## TASK DIRECTIONS
Please, in the data that follows, copy exactly the lines from the line with "The height and width of the screenshot is (439, 980)." through the last one, both included. Do not include pictures.

--

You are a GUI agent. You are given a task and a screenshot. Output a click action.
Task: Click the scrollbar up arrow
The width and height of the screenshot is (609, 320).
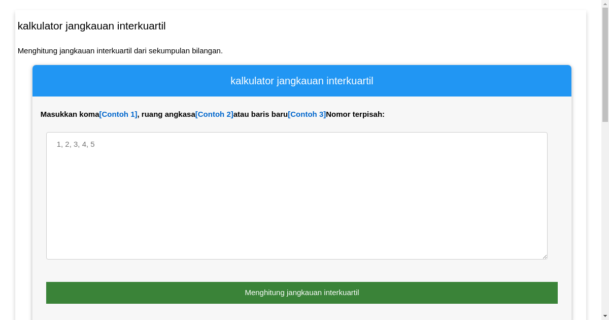605,4
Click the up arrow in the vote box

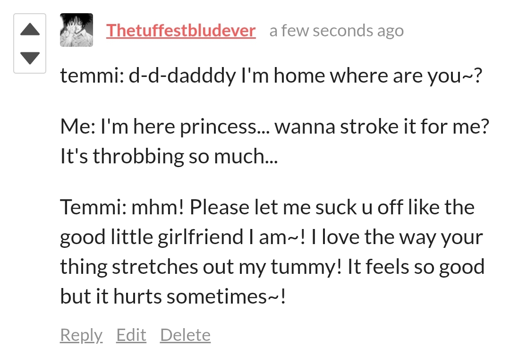[x=30, y=29]
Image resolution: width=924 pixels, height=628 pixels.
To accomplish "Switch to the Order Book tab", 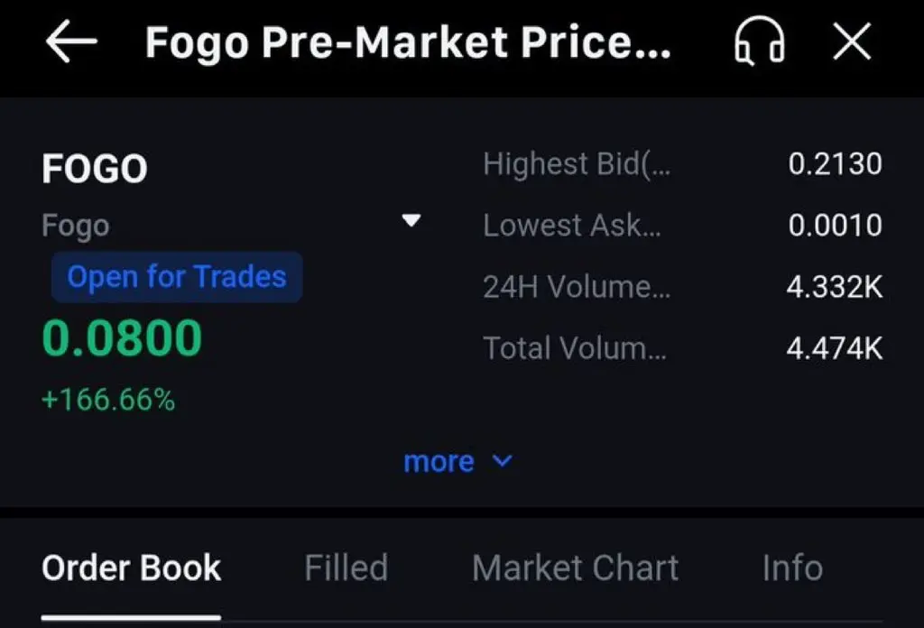I will (132, 568).
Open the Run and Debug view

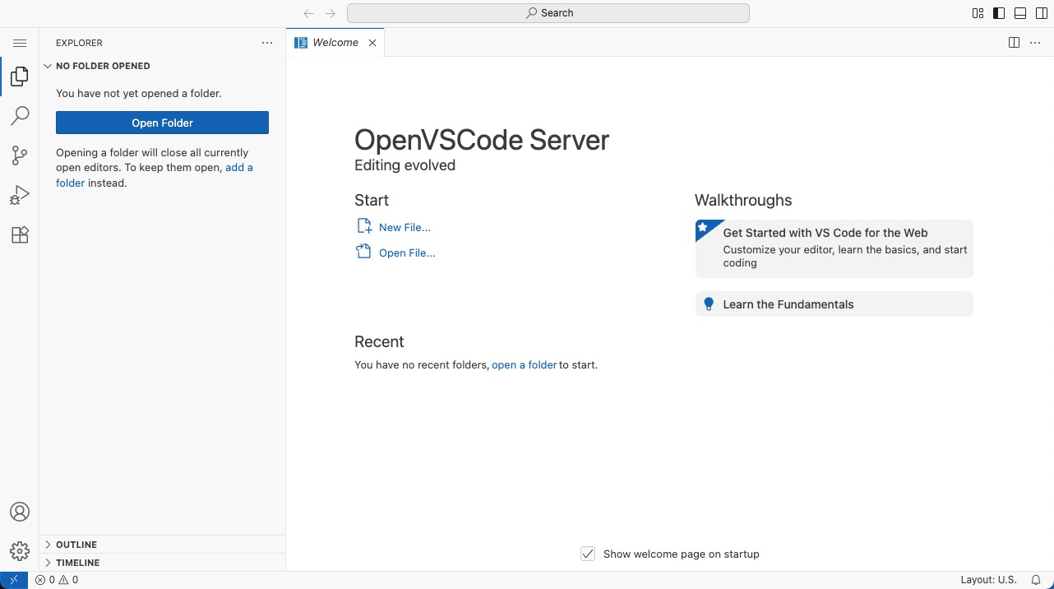20,195

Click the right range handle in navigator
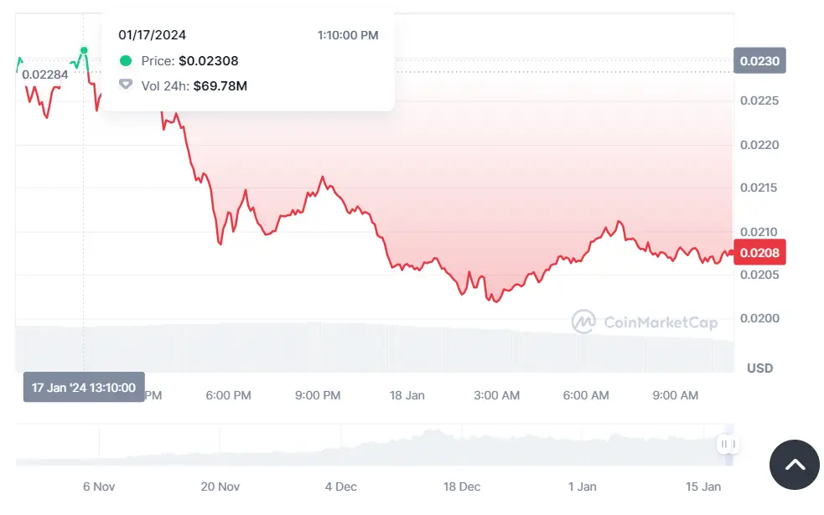[x=733, y=444]
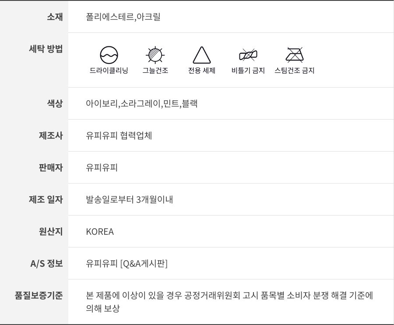Screen dimensions: 394x325
Task: Click the 비틀기 금지 label
Action: coord(248,71)
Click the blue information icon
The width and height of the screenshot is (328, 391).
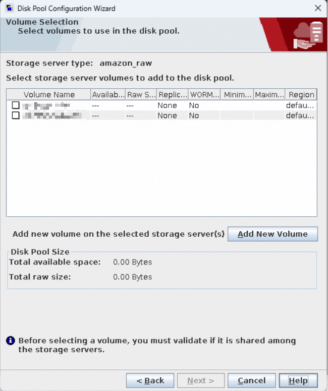click(10, 341)
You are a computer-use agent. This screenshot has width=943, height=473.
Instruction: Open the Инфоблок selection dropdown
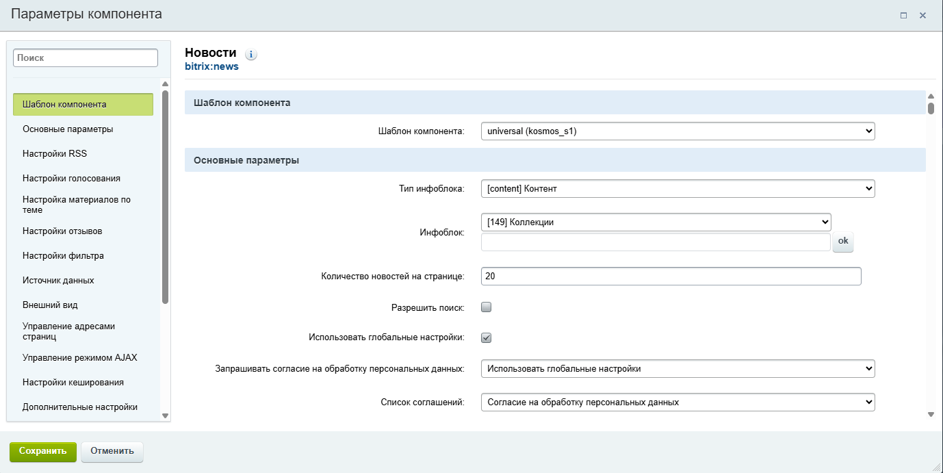click(656, 222)
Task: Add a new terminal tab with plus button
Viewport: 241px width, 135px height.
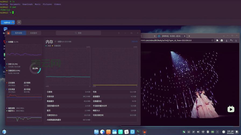Action: pos(19,22)
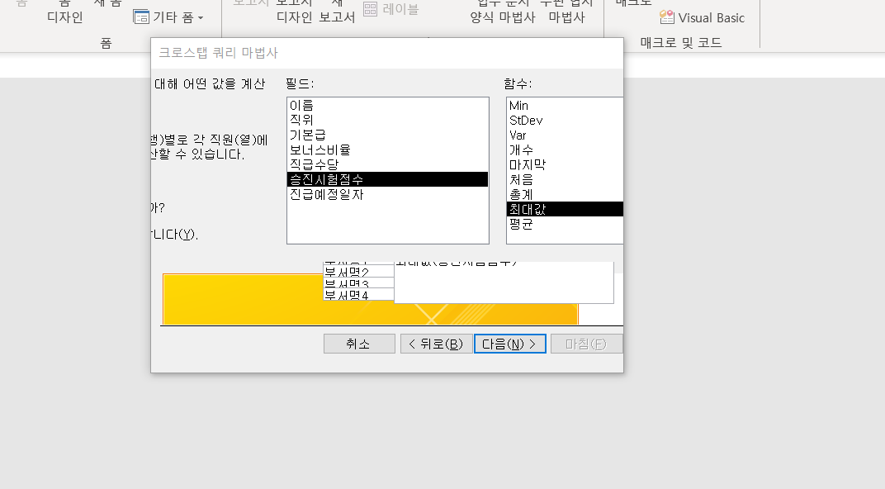Choose 기본급 from the field list

307,135
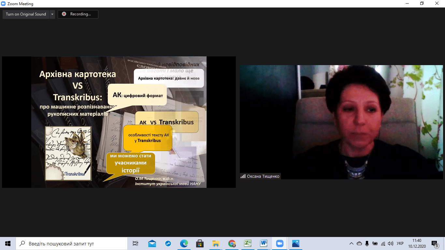Open the Windows Start menu

[x=8, y=243]
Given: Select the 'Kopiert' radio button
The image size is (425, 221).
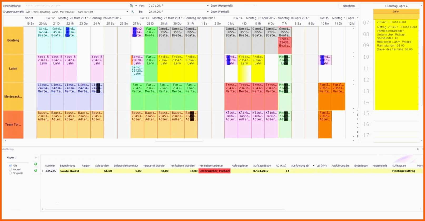Looking at the screenshot, I should coord(10,169).
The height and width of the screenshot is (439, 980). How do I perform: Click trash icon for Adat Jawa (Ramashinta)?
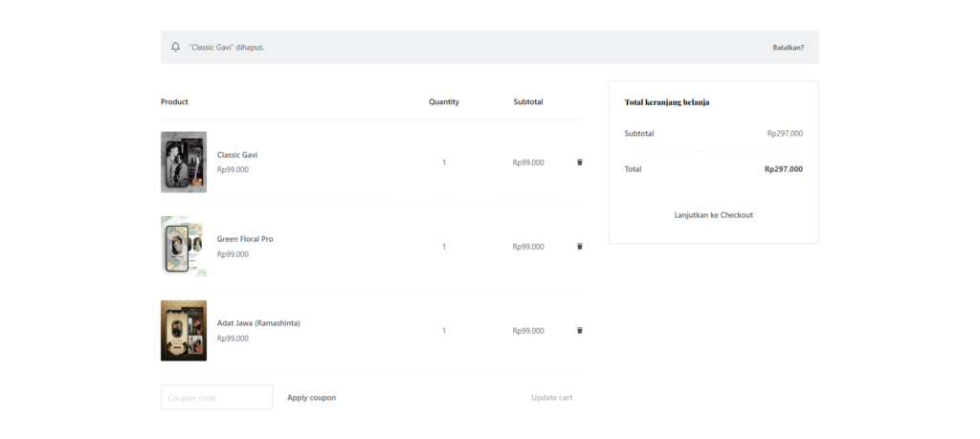pos(579,331)
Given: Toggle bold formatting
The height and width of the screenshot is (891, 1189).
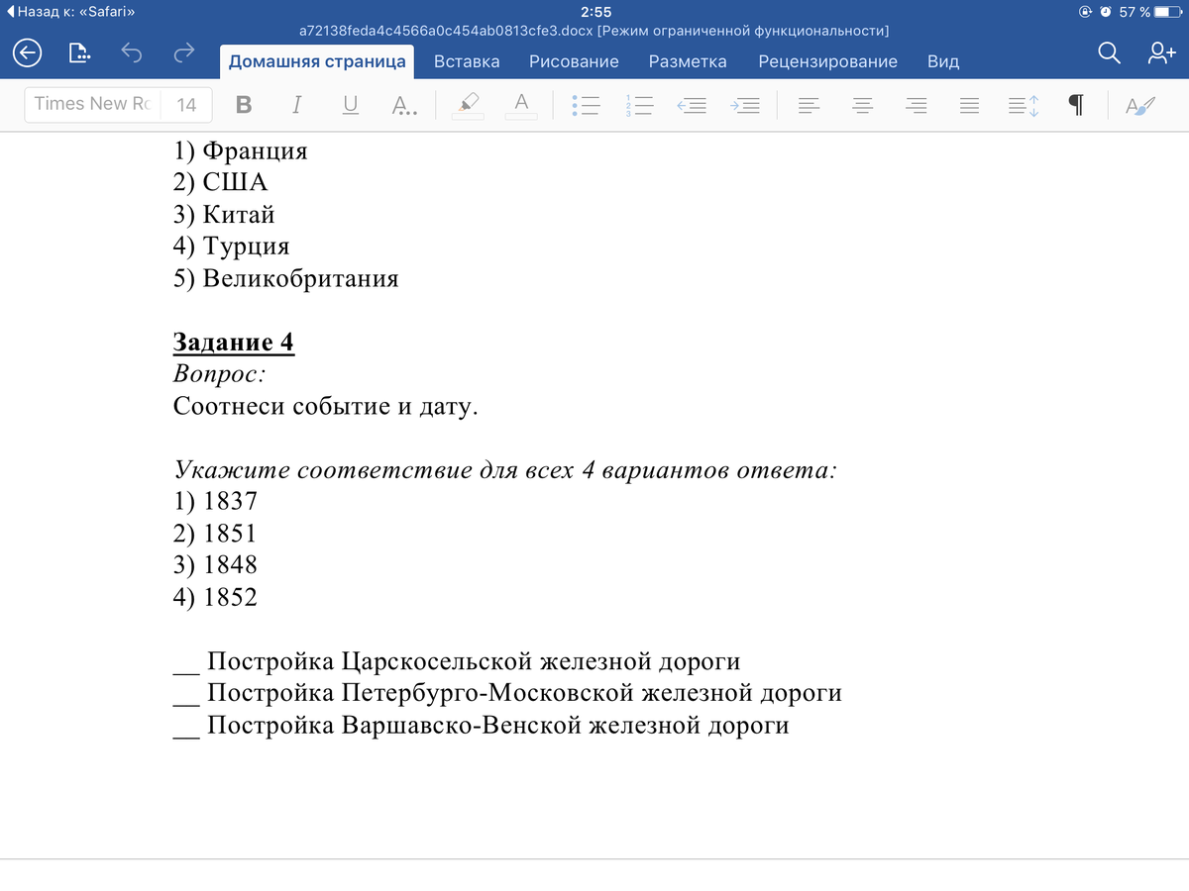Looking at the screenshot, I should pyautogui.click(x=245, y=105).
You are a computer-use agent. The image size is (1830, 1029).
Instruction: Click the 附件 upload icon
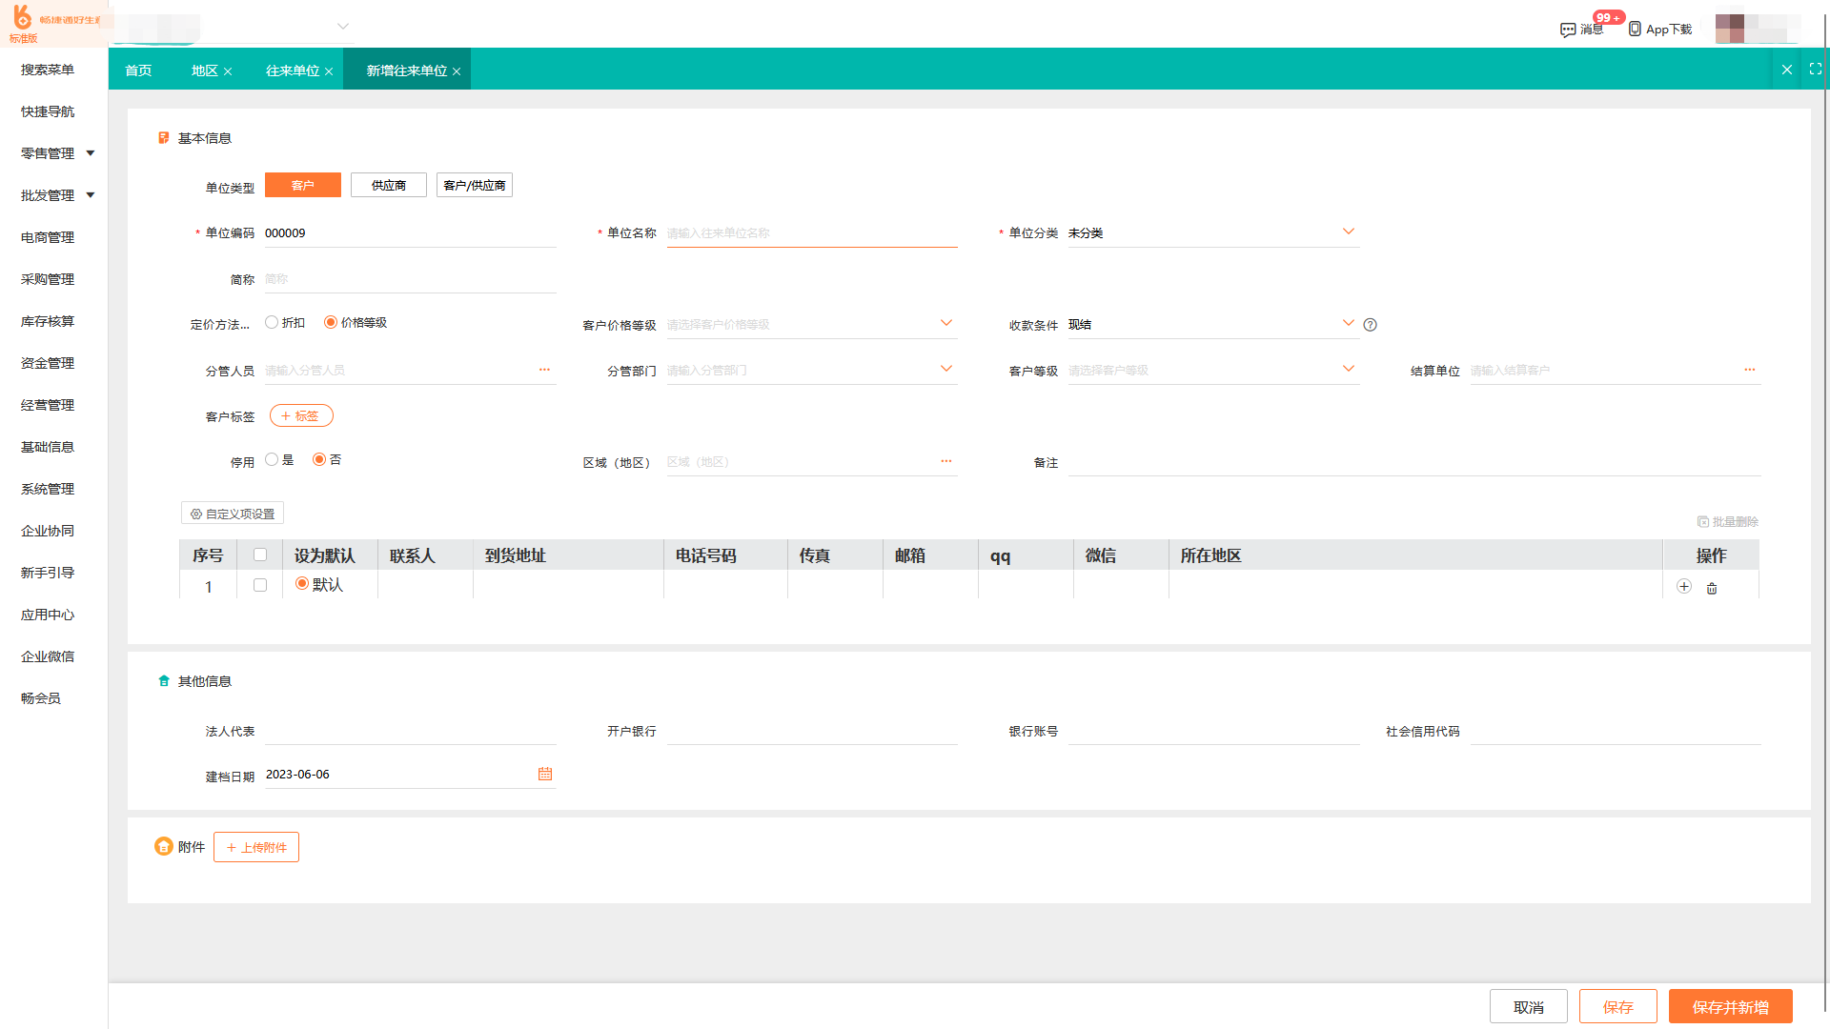tap(255, 847)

--

## WORKED SOLUTION
The height and width of the screenshot is (439, 980). How do I perform: Click trash icon for Adat Jawa (Ramashinta)?
pos(579,331)
Given: Toggle bold formatting
The height and width of the screenshot is (891, 1189).
Looking at the screenshot, I should pyautogui.click(x=245, y=105).
You are a computer-use agent. The image size is (1830, 1029).
Instruction: Click the 附件 upload icon
tap(255, 847)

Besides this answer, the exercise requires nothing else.